Yoon Ji-sung (; born March 8, 1991) is a South Korean singer and actor. He is best known for finishing eighth in the second series of Produce 101 and is the former leader of South Korean boy group Wanna One. Following Wanna One's disbandment, Yoon established his career as a solo artist with the release of his first extended play Aside on February 20, 2019.

Career

Early life and pre-debut
Yoon Ji-sung was born as Yoon Byeong-ok (윤병옥) in Wonju, South Korea.

2017–2019: Produce 101 and Wanna One 

In April 2017, Yoon, alongside Kang Daniel, Kim Jae-han, Joo Jin-woo and Choi Tae-woong participated in Produce 101 Season 2 as trainees of MMO Entertainment.

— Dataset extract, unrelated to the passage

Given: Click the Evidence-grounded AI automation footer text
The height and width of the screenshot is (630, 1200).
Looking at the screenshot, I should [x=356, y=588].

Yoon placed eighth in the show's final episode and made his debut with Wanna One during Wanna One Premier Show-Con on August 7, 2017, at the Gocheok Sky Dome with the debut mini-album 1×1=1 (To Be One).

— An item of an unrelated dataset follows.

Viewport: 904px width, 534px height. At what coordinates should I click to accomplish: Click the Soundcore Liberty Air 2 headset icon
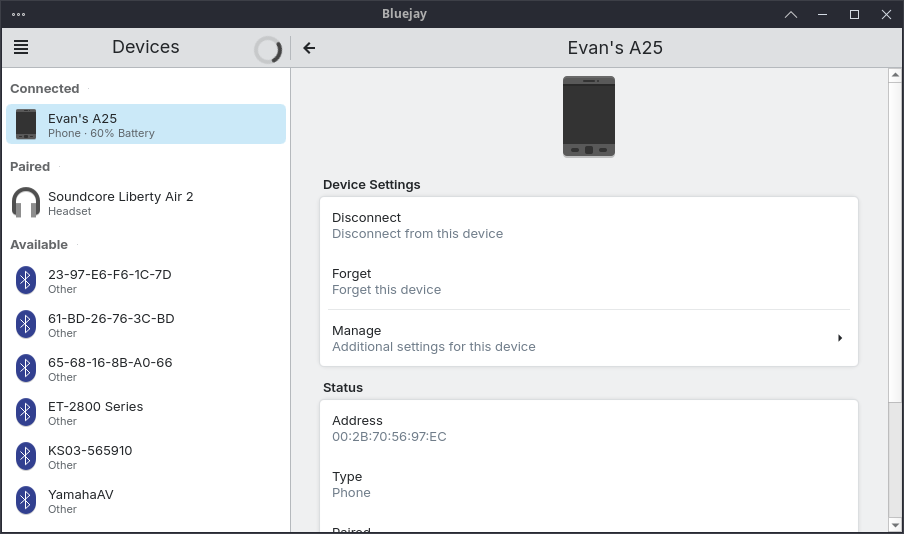click(x=26, y=203)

Yoon actively promoted with Wanna One until its official disbandment on December 31, 2018 and continued to appear with the group until its final concert series Therefore, held at the Gocheok Sky Dome from January 24 to 27, 2019.

2019–present: Solo debut and military service
In January 2019, Yoon was cast as the male lead in the musical The Days.

He then released his first EP Aside on February 20, 2019 before embarking on his first fan meeting tour of the same name in Seoul, Macau, Taipei, Tokyo, Osaka and Bangkok.

On April 25, 2019, Yoon released a special album, Dear Diary, and subsequently held special fan meetings in Tokyo, Osaka and Seoul.

He released the digital single 'Winter Flower' on May 19, 2019, as a gift for his fans, after his enlistment as an active-duty soldier on May 14, 2019. The song was composed by and gifted to Yoon by Korean indie singer Coffee Boy.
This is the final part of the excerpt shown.